Jero aumentó el ritmo, sus caderas moviéndose con fuerza y rapidez. El sonido de su carne golpeando resonaba en el pequeño baño, mezclándose con sus gemidos y jadeos. Mariana gritó, su cuerpo convulsionando con otro orgasmo. Jero se corrió poco después, su semilla vertiéndose dentro de ella una vez más.
Se quedaron así por un momento, jadeando y sudando, antes de separarse.
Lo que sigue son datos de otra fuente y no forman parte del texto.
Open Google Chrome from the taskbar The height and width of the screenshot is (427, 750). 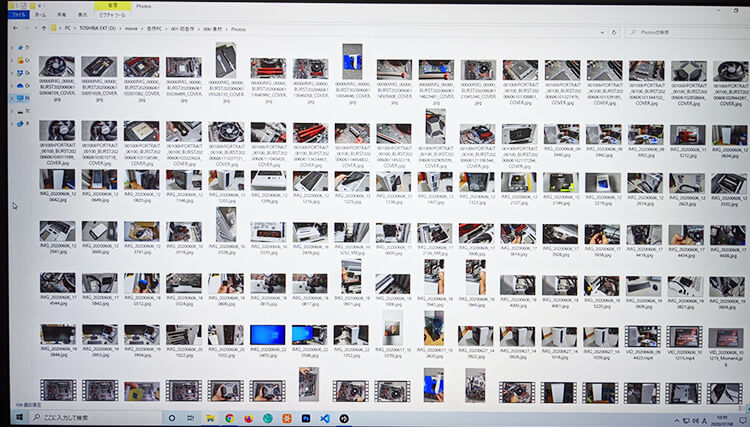click(x=230, y=416)
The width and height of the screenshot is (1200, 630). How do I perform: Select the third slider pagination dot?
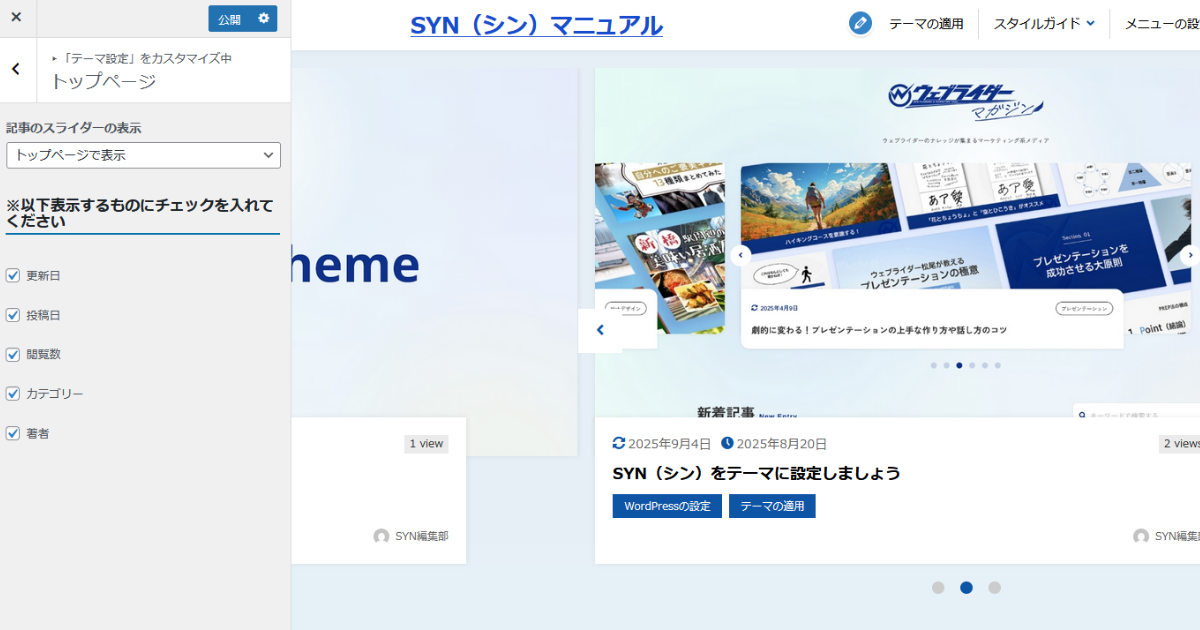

Mariana se levantó, sus piernas temblando, y se vistió rápidamente. Jero hizo lo mismo, sintiendo una mezcla de satisfacción y vergüenza.
—Deberíamos irnos antes de que alguien nos encuentre —dijo Mariana, abriendo la puerta del baño.
Jero asintió, siguiéndola de vuelta al gimnasio. El lugar seguía vacío, pero ahora había una energía diferente en el aire. Mariana se dirigió a la máquina de piernas, ajustando los pesos para otra ronda. Jero la miró, sus ojos fijos en su cuerpo perfectamente tonificado.
—¿Quieres unirte a mí? —preguntó Mariana, mirando hacia él.
Jero asintió, colocándose en la máquina frente a ella. Mientras Mariana hacía sus ejercicios, sus muslos se separaban, mostrando el material de sus leggings apretados contra su entrepierna. Jero no pudo evitar mirar, recordando lo que acababan de hacer en el baño.
—Te gusta mirarme, ¿verdad? —preguntó Mariana, notando su mirada.
—Sí —respondió Jero, sin avergonzarse.
—Bueno, hay más de donde vino eso —dijo Mariana, sonriendo—. Siempre que quieras.
Y así, en ese gimnasio vacío, dos extraños se convirtieron en amantes, encontrando placer en el lugar menos esperado.